Lightness is the new luxury for Brioni, which showcased a range of exquisite featherweight fabrications in a series of lifestyle installations.
Lighten up was the overriding message, with Norbert Stumpfl stripping the innards from jackets in a multitude of fabrications, from striped linen and silk to a double-face brown silk and wool style made of two fabrics woven together then opened up and stitched by hand. The exclusive, hyper-luxe garment was paired with a linen shirt treated with aloe vera to get the soft touch, black silk seersucker pants and loafers with hand-woven tassels, worn by a mannequin reclining on a vintage leather chair as one of a series of lifestyle installations created throughout the house’s Milan showroom.

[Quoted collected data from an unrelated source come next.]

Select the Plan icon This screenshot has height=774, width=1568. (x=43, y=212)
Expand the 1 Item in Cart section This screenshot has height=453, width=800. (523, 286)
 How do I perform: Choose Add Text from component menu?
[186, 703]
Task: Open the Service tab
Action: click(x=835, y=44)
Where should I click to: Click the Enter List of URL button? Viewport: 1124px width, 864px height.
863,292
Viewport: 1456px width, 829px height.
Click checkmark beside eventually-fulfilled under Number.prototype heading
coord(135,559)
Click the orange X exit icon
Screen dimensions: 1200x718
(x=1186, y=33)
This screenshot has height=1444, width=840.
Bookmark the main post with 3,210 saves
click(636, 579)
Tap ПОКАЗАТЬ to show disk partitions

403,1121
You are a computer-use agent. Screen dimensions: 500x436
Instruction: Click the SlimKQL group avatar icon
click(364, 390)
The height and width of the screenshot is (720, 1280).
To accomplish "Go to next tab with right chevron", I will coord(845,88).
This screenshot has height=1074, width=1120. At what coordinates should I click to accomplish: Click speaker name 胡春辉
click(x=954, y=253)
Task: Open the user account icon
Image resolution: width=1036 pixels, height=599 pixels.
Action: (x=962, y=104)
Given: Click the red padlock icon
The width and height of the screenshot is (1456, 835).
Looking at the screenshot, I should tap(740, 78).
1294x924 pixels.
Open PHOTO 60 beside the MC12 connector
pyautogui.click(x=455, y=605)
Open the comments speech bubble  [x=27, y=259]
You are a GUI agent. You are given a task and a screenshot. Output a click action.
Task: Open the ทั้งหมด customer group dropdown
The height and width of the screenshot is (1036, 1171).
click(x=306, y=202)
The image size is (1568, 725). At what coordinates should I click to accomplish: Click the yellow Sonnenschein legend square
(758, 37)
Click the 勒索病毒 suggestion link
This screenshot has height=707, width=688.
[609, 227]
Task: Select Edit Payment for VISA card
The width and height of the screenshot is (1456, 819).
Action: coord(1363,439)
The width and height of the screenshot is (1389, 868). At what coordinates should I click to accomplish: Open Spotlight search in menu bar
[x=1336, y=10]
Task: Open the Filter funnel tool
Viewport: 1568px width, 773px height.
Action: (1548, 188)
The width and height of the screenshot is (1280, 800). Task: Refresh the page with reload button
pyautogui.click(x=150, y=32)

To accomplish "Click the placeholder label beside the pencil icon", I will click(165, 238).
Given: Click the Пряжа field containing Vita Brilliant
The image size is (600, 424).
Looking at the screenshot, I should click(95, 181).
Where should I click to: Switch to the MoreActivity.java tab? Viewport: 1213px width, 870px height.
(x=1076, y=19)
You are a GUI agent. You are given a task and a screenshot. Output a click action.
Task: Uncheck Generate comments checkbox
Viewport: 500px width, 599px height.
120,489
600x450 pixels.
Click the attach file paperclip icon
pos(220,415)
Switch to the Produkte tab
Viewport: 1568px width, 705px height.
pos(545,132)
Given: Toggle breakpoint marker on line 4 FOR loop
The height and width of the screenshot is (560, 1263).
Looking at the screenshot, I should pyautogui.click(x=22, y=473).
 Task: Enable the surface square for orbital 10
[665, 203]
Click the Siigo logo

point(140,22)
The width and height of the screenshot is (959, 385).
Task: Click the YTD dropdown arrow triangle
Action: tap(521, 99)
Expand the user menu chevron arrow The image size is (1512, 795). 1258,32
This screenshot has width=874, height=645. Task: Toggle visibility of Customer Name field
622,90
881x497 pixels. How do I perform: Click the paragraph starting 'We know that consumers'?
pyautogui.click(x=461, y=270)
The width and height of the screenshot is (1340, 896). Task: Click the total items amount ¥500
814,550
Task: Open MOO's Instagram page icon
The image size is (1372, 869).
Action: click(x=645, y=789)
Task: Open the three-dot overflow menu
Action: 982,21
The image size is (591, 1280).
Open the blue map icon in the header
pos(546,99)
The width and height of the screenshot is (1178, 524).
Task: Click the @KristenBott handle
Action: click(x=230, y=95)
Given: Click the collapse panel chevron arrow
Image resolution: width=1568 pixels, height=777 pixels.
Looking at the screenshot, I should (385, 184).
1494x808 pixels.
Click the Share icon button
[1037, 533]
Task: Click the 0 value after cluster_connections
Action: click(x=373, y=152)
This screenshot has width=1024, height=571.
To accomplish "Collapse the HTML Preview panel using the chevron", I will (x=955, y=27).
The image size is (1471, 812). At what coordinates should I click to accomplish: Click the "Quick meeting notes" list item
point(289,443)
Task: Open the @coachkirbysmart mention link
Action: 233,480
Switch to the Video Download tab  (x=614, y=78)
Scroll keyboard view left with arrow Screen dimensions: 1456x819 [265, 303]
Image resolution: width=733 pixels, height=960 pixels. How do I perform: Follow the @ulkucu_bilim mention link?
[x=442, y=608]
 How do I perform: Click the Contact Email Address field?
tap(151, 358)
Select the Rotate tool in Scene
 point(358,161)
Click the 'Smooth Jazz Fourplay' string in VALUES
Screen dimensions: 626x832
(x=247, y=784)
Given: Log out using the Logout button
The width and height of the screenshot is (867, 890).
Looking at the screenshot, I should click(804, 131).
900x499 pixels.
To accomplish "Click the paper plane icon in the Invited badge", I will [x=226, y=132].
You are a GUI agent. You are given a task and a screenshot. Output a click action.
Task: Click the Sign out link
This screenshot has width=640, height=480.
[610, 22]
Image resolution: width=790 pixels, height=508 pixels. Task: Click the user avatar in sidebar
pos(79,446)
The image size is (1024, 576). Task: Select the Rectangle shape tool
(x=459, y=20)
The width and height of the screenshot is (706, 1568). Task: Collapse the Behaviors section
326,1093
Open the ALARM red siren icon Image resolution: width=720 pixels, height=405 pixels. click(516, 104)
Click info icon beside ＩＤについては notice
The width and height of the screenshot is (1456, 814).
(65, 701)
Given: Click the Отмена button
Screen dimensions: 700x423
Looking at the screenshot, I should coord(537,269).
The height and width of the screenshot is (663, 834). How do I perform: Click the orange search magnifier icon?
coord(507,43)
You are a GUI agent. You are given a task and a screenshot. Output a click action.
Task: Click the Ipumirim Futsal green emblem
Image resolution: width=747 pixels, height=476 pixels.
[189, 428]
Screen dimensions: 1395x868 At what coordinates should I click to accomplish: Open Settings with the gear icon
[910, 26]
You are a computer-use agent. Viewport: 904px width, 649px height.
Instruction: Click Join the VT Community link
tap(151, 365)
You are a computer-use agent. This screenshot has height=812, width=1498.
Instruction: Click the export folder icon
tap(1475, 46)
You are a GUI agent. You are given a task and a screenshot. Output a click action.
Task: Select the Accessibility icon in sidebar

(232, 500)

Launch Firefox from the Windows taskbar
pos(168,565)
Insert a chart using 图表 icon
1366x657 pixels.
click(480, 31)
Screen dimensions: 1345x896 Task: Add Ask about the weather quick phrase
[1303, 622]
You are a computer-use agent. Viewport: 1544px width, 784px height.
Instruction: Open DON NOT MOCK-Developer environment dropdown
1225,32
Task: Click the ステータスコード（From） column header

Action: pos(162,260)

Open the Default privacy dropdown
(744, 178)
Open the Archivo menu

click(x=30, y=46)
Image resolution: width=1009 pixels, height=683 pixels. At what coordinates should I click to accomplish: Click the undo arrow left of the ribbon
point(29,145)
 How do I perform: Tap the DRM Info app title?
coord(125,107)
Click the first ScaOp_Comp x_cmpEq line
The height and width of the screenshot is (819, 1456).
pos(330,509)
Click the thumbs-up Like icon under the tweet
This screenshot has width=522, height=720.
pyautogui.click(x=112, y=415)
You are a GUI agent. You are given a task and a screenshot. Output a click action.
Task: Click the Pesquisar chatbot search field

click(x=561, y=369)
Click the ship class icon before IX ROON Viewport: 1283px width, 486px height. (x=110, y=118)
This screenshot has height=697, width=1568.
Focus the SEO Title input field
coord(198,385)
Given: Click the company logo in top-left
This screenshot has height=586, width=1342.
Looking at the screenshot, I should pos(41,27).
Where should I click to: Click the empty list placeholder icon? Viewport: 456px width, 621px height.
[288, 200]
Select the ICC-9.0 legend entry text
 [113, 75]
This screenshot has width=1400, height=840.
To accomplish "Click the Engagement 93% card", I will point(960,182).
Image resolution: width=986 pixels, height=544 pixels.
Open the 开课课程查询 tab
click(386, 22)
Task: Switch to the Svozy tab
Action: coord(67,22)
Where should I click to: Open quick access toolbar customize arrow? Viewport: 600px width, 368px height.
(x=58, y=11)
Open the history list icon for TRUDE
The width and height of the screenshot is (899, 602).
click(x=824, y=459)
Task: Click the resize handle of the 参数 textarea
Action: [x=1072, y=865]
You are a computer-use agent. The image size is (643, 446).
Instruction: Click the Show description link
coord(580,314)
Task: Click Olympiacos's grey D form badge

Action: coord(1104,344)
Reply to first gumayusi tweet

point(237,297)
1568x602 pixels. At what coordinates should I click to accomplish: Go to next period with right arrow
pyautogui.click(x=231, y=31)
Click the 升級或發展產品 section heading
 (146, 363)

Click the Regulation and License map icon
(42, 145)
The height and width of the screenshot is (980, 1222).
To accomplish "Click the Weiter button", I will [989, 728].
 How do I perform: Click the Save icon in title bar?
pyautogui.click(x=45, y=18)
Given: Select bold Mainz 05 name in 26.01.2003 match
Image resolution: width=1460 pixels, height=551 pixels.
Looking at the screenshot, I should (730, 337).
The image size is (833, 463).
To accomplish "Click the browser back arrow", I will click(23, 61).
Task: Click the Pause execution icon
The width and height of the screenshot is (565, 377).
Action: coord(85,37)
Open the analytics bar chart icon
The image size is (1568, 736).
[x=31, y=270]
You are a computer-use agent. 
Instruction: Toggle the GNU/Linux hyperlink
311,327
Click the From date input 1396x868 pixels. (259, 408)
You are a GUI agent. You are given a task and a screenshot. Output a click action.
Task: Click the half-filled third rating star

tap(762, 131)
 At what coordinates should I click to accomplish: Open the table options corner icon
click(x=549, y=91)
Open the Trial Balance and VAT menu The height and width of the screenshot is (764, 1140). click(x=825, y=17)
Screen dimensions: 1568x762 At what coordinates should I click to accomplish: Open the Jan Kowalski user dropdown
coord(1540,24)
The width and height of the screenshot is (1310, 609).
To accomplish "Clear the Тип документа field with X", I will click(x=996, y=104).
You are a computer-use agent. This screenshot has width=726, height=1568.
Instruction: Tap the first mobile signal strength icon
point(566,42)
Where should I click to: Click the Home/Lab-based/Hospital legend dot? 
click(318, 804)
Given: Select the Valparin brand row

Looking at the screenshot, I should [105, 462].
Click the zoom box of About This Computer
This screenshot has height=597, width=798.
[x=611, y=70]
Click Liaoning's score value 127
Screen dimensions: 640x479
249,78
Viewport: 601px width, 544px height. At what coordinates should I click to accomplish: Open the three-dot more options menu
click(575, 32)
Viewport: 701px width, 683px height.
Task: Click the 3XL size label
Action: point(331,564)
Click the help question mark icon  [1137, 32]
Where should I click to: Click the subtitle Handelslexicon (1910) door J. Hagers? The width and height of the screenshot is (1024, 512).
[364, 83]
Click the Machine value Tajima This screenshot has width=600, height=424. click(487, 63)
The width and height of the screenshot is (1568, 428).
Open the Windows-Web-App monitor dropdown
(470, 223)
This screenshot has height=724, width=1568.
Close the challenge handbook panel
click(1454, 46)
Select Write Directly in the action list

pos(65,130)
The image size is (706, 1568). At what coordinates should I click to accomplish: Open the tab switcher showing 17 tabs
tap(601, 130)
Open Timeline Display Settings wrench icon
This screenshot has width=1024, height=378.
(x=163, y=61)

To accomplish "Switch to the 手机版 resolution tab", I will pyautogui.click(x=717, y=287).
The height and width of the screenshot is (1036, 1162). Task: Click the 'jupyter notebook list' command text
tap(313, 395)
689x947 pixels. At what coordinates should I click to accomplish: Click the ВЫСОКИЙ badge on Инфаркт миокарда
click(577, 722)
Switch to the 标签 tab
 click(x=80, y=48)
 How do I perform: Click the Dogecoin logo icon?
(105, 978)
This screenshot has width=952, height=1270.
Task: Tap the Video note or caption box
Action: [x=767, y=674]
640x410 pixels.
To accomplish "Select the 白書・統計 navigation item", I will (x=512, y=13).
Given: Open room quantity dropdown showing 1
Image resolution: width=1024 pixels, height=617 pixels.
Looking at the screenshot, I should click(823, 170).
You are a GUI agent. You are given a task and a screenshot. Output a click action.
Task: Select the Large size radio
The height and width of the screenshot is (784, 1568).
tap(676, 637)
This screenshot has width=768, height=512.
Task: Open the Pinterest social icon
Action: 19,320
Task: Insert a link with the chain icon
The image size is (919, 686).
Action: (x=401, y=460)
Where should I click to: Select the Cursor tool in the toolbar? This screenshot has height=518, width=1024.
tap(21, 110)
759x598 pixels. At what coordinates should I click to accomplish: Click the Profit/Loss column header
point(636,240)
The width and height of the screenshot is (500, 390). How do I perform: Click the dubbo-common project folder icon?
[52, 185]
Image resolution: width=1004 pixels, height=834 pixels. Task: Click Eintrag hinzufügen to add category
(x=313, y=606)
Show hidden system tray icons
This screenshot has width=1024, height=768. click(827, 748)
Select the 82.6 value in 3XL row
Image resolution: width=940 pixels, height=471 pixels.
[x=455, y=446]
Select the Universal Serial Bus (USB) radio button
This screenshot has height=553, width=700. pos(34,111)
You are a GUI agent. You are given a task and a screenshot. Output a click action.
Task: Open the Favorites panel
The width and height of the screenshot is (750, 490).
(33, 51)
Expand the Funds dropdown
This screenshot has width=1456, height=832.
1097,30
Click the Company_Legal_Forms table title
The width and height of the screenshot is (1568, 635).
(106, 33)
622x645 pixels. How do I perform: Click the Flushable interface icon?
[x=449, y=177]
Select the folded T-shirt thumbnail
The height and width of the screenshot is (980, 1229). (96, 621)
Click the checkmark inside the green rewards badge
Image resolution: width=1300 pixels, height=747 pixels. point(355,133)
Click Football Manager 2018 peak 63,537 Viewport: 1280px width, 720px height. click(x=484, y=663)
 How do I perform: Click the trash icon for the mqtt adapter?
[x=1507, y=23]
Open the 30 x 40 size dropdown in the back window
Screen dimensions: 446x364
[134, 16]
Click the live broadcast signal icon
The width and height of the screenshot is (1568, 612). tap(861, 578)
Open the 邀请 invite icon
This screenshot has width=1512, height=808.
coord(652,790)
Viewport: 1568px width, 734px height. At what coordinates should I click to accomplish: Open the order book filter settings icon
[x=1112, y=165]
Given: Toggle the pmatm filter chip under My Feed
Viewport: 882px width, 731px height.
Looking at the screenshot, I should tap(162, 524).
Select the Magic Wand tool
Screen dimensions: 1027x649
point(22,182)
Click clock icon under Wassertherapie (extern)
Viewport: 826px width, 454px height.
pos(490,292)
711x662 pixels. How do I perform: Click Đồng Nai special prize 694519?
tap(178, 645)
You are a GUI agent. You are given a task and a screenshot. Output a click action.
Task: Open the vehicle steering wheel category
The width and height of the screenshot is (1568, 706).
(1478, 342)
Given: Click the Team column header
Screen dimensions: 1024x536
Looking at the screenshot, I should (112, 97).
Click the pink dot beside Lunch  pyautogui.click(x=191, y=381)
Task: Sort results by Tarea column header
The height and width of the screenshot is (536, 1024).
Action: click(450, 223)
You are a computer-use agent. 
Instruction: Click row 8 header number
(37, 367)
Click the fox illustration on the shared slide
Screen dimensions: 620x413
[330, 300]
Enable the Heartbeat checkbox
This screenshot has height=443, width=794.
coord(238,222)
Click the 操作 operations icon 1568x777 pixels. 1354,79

They included a Brioni bathroom presenting luxury pajamas and underwear, with a female mannequin perched on the side of a bathtub dressed in boxer shorts, supersoft gray shearling slippers and a striped cotton bathrobe – “his girlfriend is wearing his stuff.”
En route to the dining room was a guy relaxing in an elasticated pant and brown silk shirt delicately traced with black lines evoking the olive trees in flower at the house’s factory in Penne, edged with the house’s signature archive Regimental stripe logo, and worn with a formal pant with an elasticated waist. Other highlights included a jacket in supersoft handmade woven leather evoking tailoring fabric.
Presented on dapper guests seated around a table, the low-lighting dining room showcased the jackets – the tailoring world of Brioni, which turns 75 next year, with a book in the works – spanning featherweight leather, piqué and a double-face style with a surprise constellation night sky print on the inside.
Pushing through foil fringed curtains, the tour ended in a nightclub. “Brioni in the Fifties was the first to do dinner jackets in bold colors, and I wanted to bring that back a bit,” said the designer, caressing one of a series of moiré styles that change under the light, like a hologram. “They’re all original, they all behave differently; it’s like a fingerprint,” marveled Stumpfl.